É isso mesmo que você acabou de ouvir. A gravadora Universal Music assinou um contrato com a Sound Labs, uma startup de inteligência artificial. Esta parceria permitirá treinar uma IA para imitar os próprios artistas do seu elenco. A declaração oficial da gravadora afirma que “tal recurso não estará disponível para o público em geral e tem como intuito ajudar os artistas na criatividade”. Isso soa como uma piada revoltante, especialmente quando a própria gravadora acrescenta que a IA poderá ser treinada para imitar os vocais dos cantores e bandas da gravadora com alta fidelidade, oferecendo aos envolvidos um controle de produção e total aprovação artística.

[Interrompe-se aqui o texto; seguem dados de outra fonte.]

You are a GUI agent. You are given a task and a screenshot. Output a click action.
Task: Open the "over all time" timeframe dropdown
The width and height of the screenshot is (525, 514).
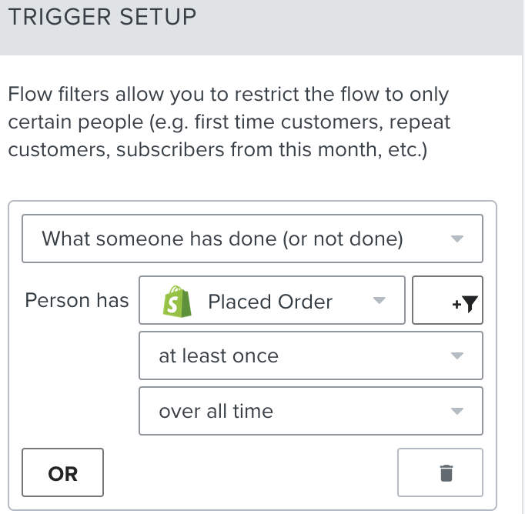click(310, 412)
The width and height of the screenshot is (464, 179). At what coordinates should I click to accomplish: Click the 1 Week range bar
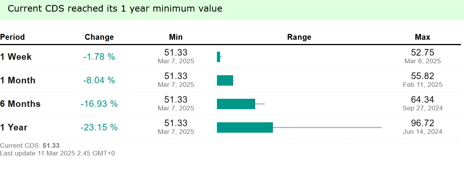[219, 57]
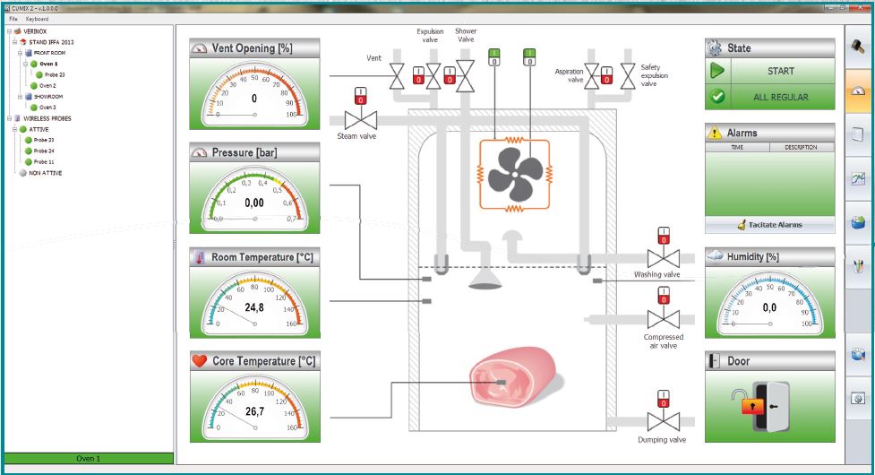The height and width of the screenshot is (475, 875).
Task: Open the Keyboard menu
Action: (38, 19)
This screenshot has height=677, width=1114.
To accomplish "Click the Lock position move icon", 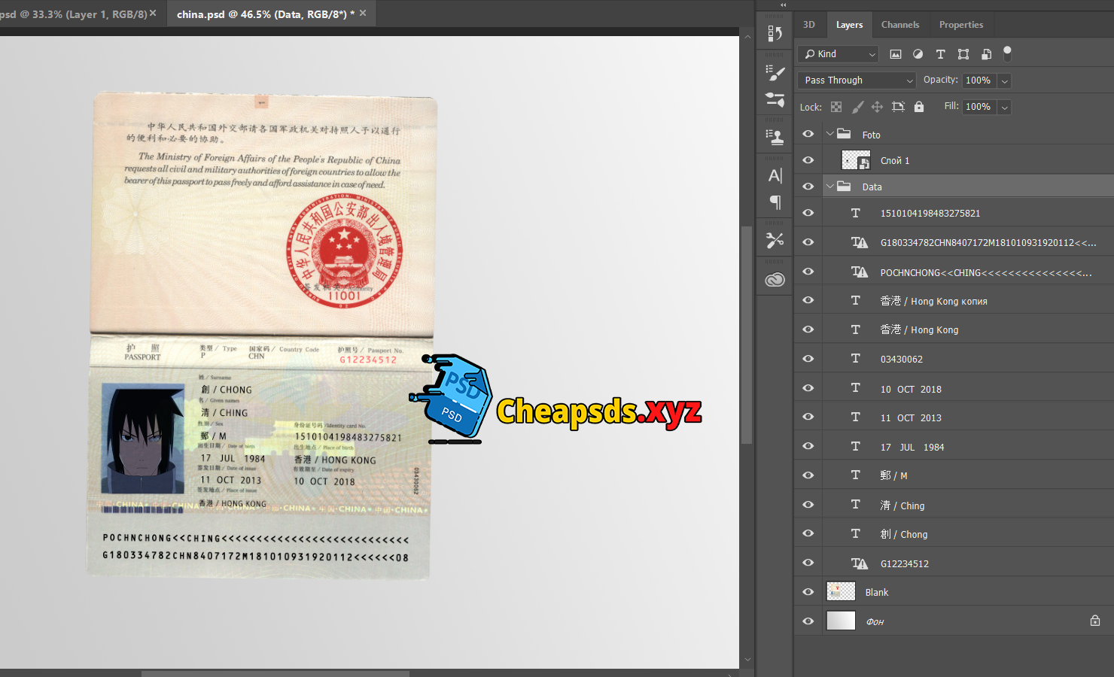I will (877, 107).
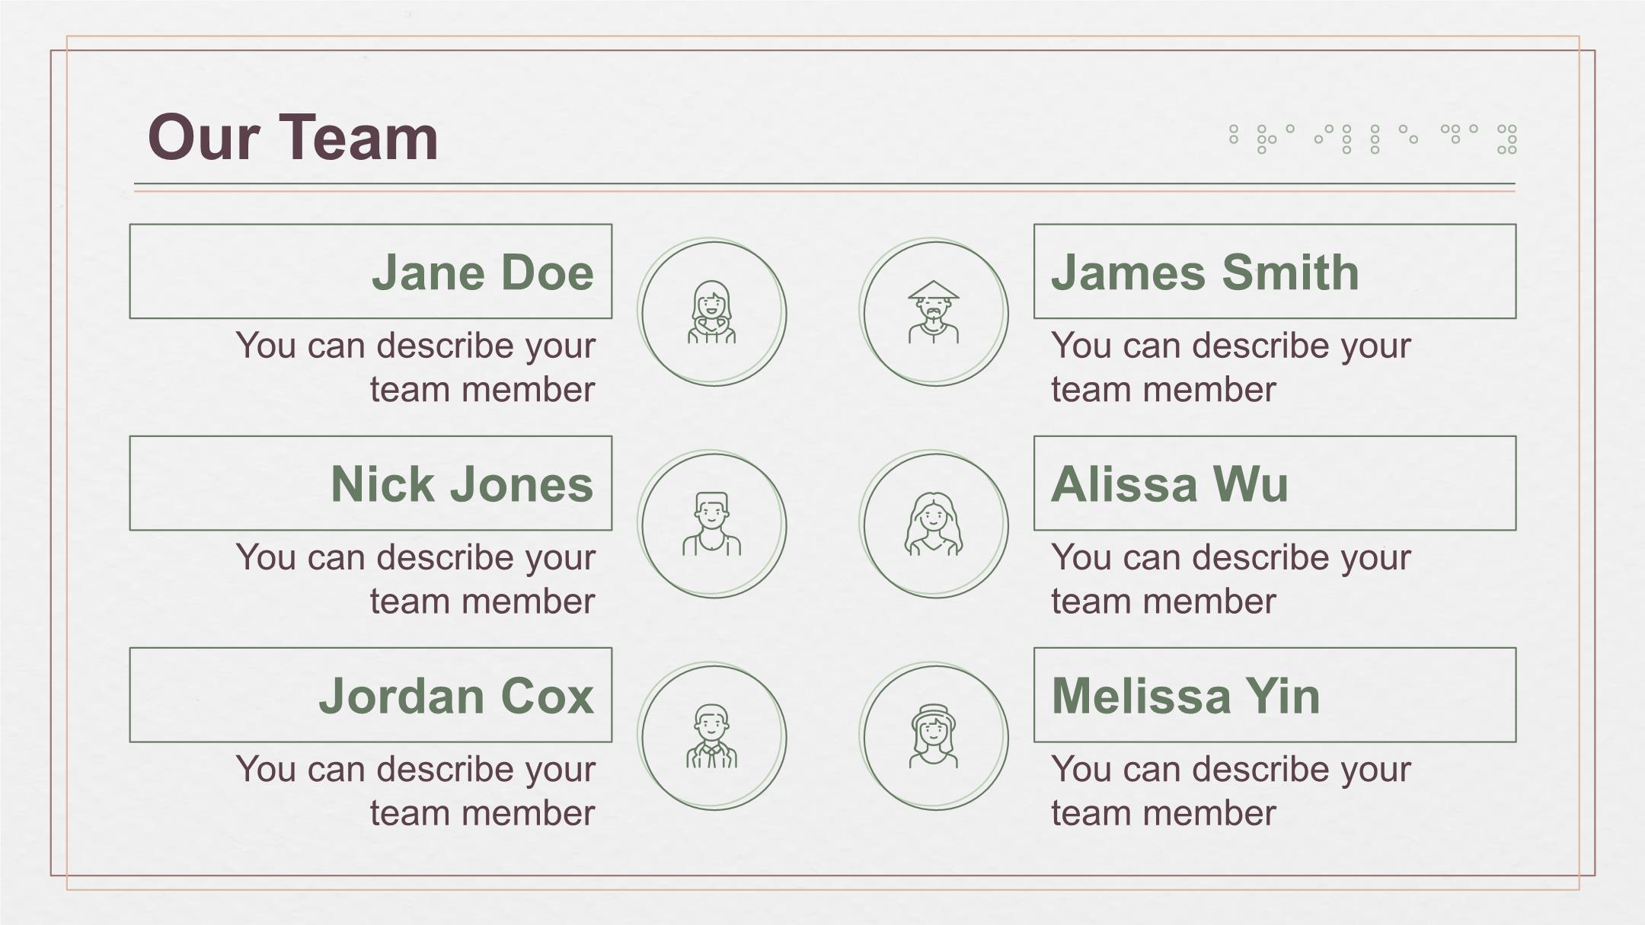Click the description under James Smith
The width and height of the screenshot is (1645, 925).
click(1231, 367)
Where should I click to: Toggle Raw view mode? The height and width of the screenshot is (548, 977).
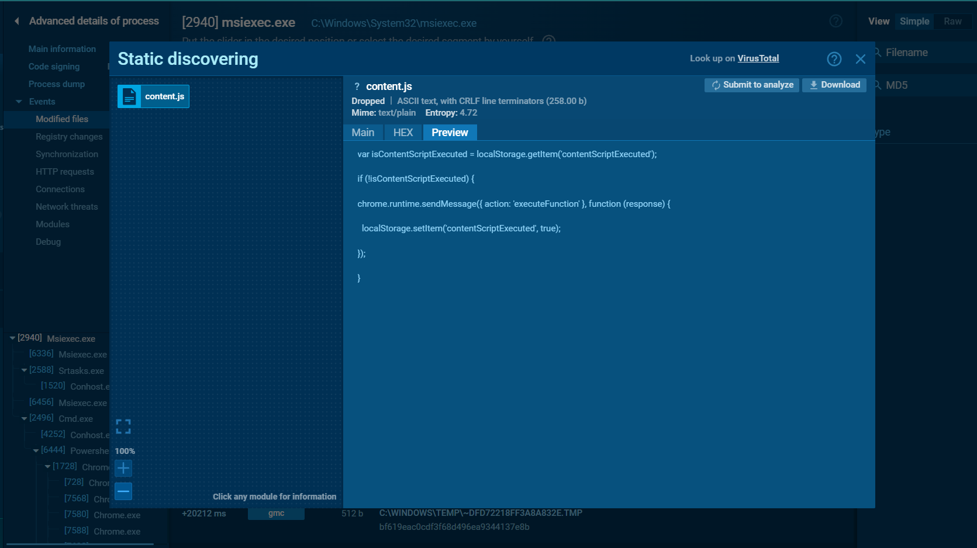[952, 21]
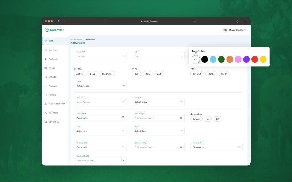Open the Select Pasture dropdown

100,102
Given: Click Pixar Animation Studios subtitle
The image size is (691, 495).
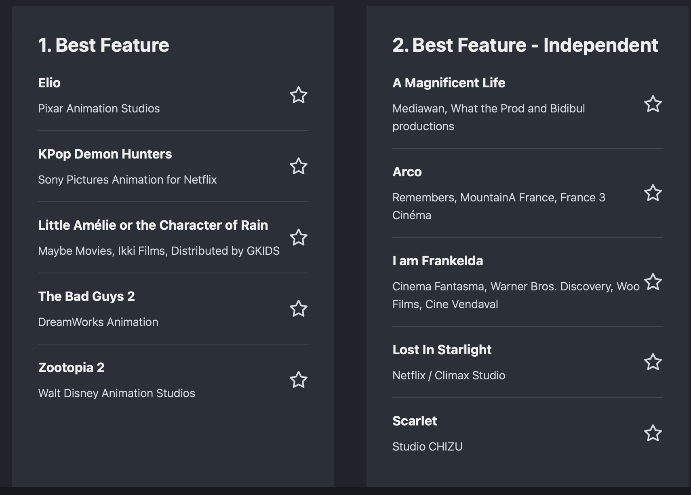Looking at the screenshot, I should pos(99,108).
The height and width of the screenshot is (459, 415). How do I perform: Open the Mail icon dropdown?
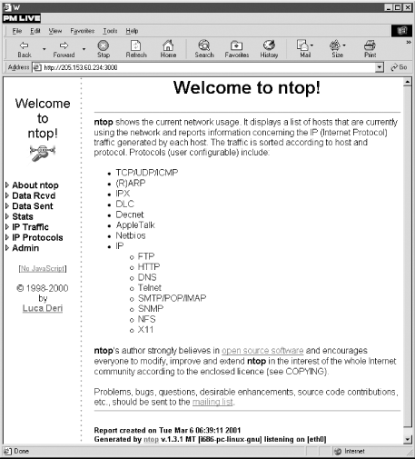(311, 45)
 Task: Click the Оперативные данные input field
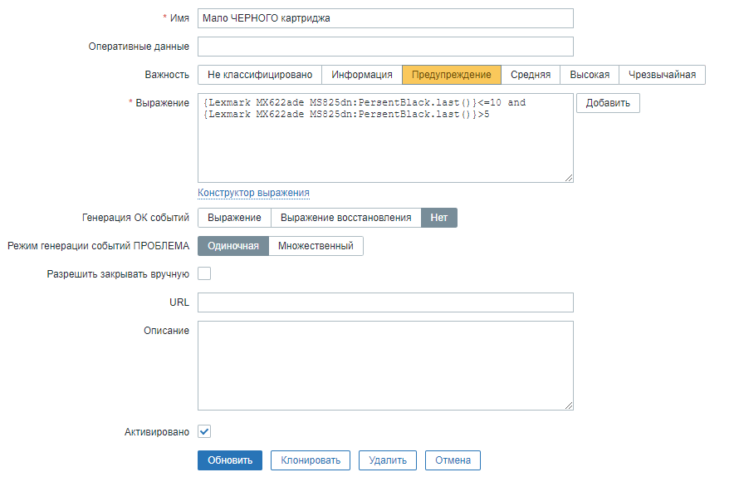click(x=385, y=47)

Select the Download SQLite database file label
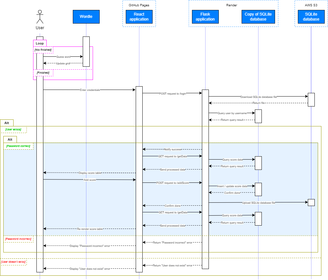point(258,97)
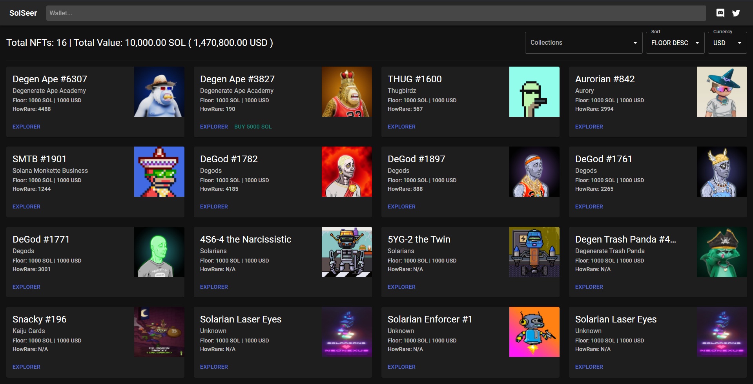Open EXPLORER link for Degen Ape #6307
Viewport: 753px width, 384px height.
point(26,127)
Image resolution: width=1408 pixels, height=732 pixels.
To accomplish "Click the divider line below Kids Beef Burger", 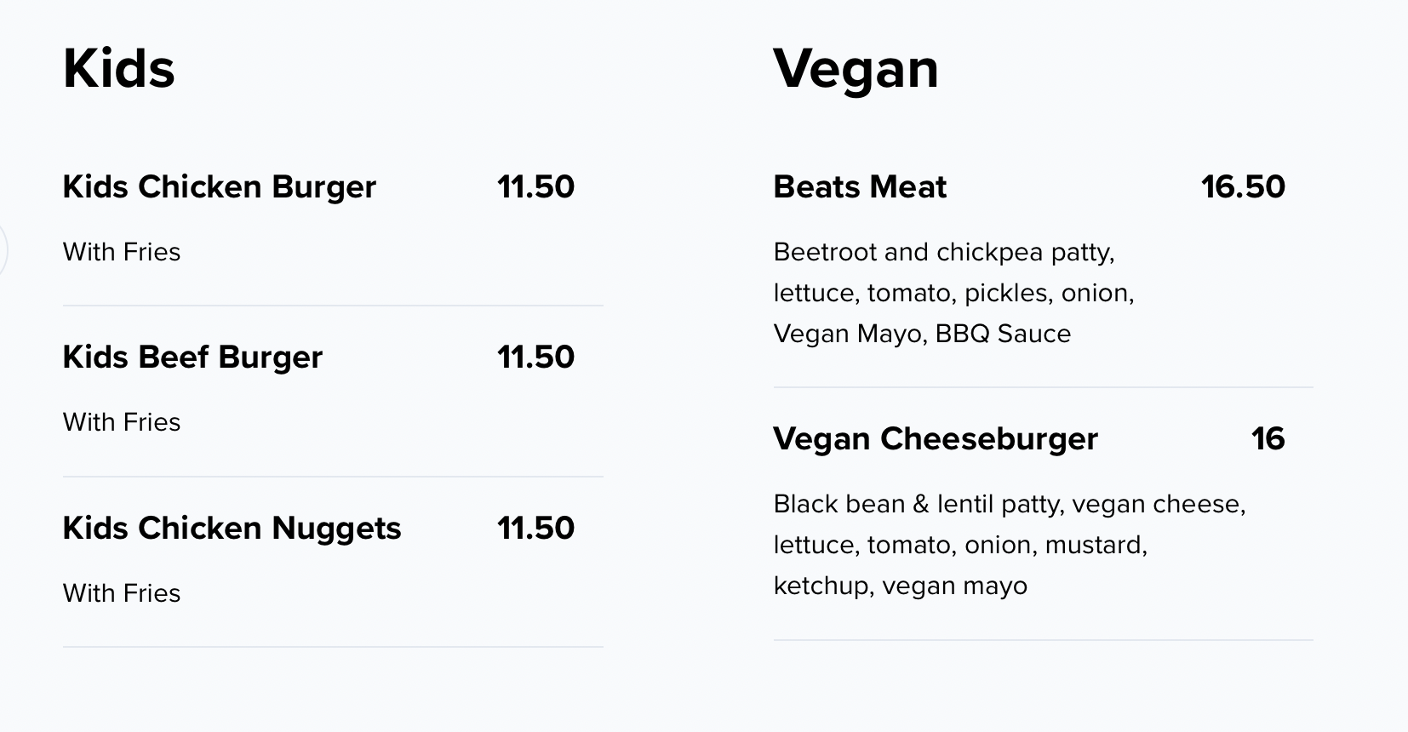I will (333, 477).
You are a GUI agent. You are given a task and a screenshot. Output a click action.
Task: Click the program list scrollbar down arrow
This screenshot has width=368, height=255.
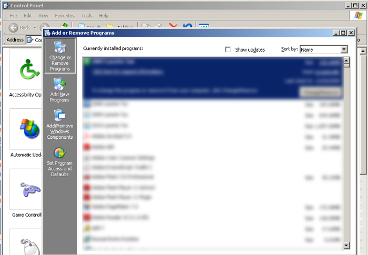point(346,246)
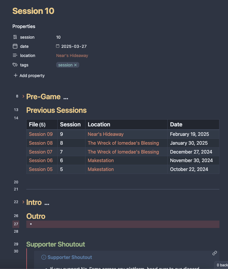Click the location property text icon
Image resolution: width=228 pixels, height=269 pixels.
click(x=15, y=56)
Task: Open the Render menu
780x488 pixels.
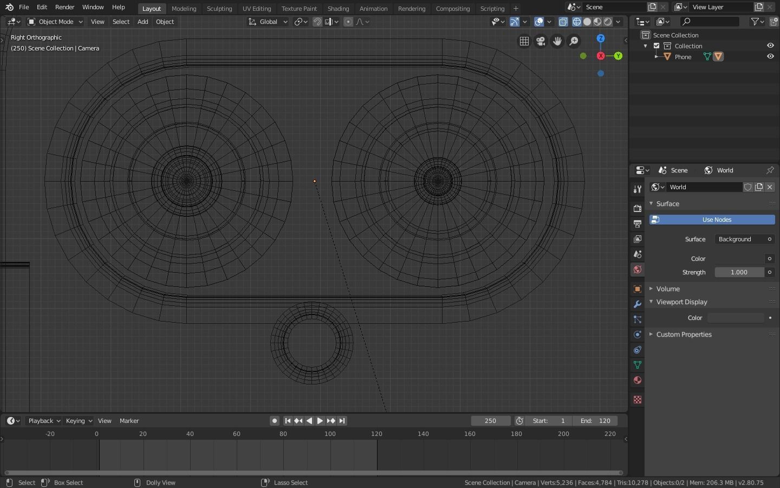Action: tap(64, 7)
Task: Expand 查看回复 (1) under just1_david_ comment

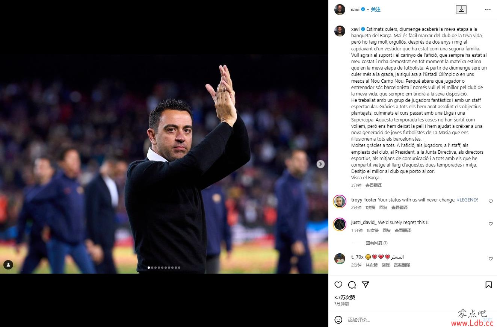Action: [377, 243]
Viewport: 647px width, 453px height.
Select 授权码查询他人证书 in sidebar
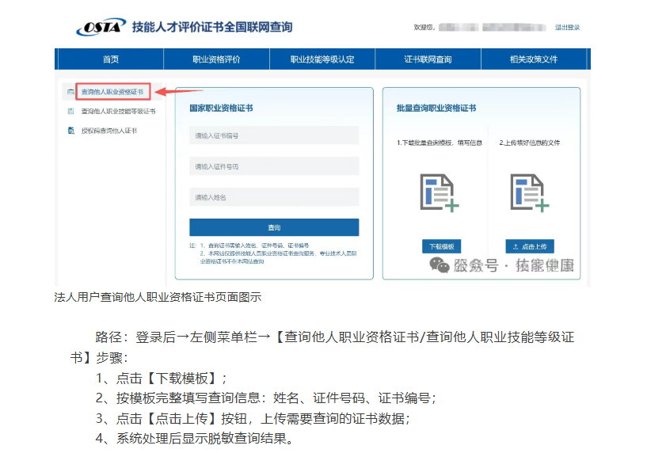click(108, 131)

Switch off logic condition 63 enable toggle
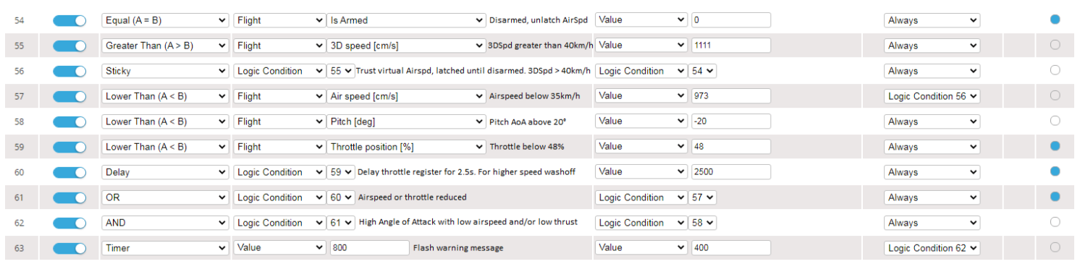coord(69,248)
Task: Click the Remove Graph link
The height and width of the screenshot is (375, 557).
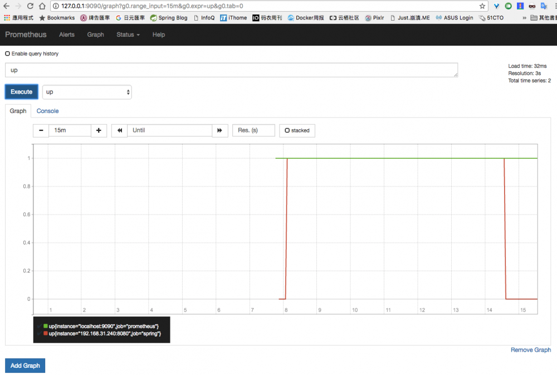Action: tap(530, 349)
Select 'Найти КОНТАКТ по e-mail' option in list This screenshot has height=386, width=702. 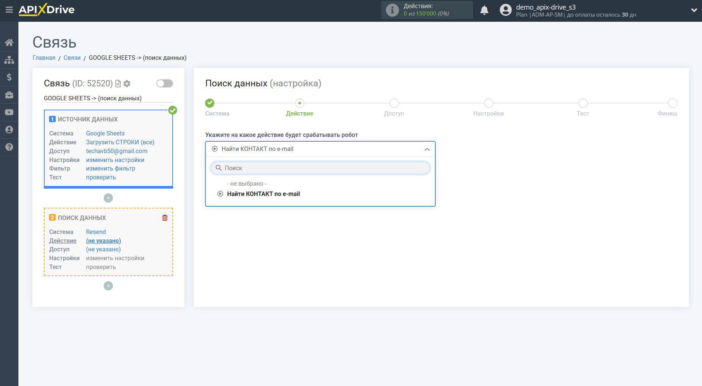[263, 194]
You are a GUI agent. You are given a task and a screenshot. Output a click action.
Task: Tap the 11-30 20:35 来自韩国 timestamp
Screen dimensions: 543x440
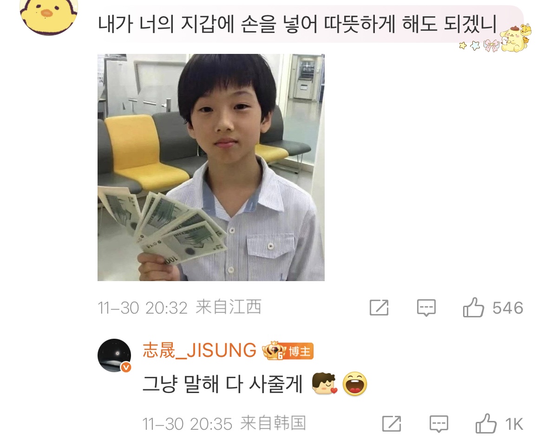coord(224,423)
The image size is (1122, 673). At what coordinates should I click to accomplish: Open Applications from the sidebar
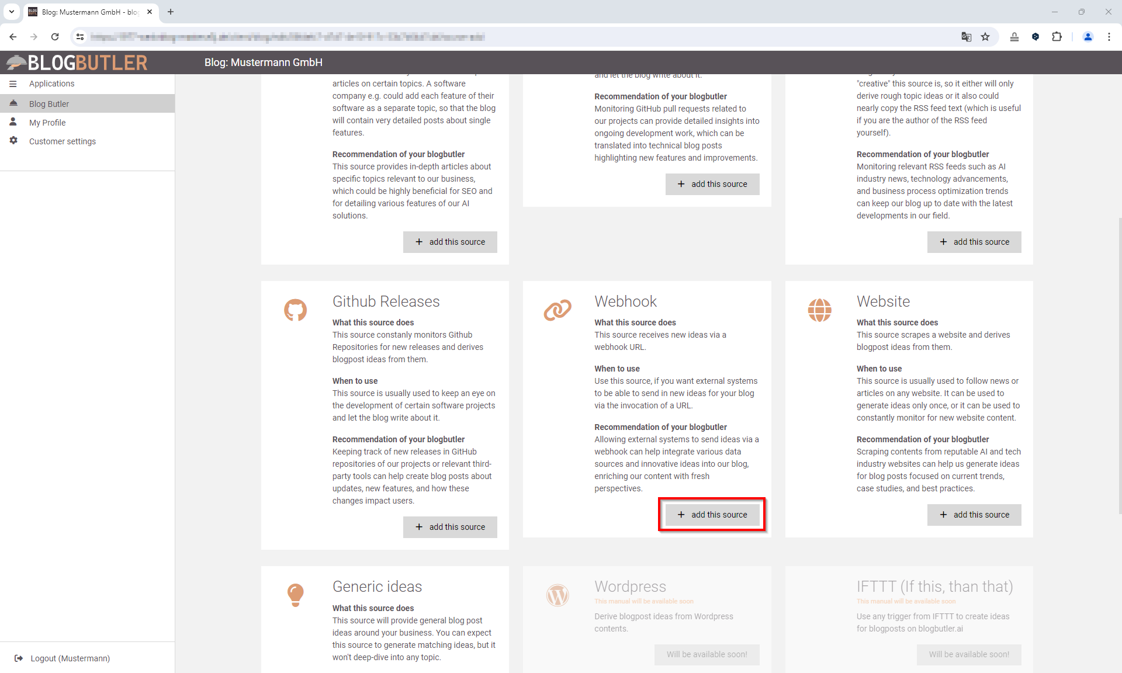[x=51, y=82]
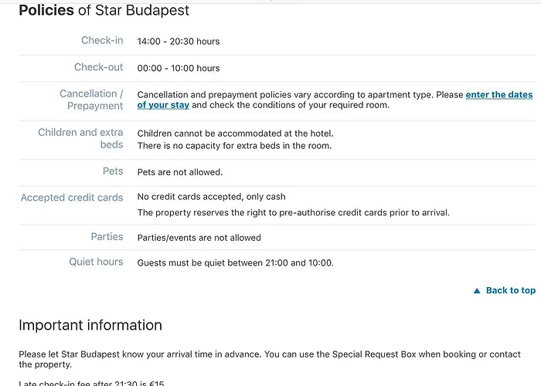Click the 'of your stay' link text

pos(163,105)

Ou seja, eles admitiram publicamente que a intenção é fazer música sem que os seus autores estejam diretamente envolvidos na criação. Isso é um absurdo. Como se não bastasse, o uso dessa tecnologia foi essencial, por exemplo, em remasterizações, remixagens e até em restaurações absurdamente complexas de imagens e de áudio, como aconteceu de maneira sensacional no extraordinário documentário “Get Back” dos Beatles.

Agora, a Universal quer expandir essas possibilidades relacionadas à IA de um modo claramente nada elogiável. Meu advogado me proibiu terminantemente de usar o termo que melhor explica isso aí, mas nem é preciso perder muito tempo analisando minuciosamente as consequências absolutamente nefastas dessa iniciativa para o mundo da música. Está na cara que isso está sendo feito para forjar vozes e canções, enganar o público e o próprio mercado.

Obviamente, a palavra “treinar” tem significados ambíguos, mas significa exatamente o aprimoramento da ferramenta tecnológica para imitar com uma suposta perfeição as vozes dos seus artistas. Eu mesmo já testemunhei exemplos em estúdio de como é possível fazer isso com as ferramentas atuais de IA.

Essa situação levanta várias questões éticas e legais sobre o uso da IA na música. Será que os fãs saberão distinguir entre o artista real e a versão gerada por IA? E como isso afetará o valor percebido da autenticidade na música? A longo prazo, essas práticas podem levar a uma desvalorização da arte musical como expressão humana genuína e única, substituindo-a por produções sintéticas que, apesar de tecnicamente perfeitas, podem carecer de alma e emoção.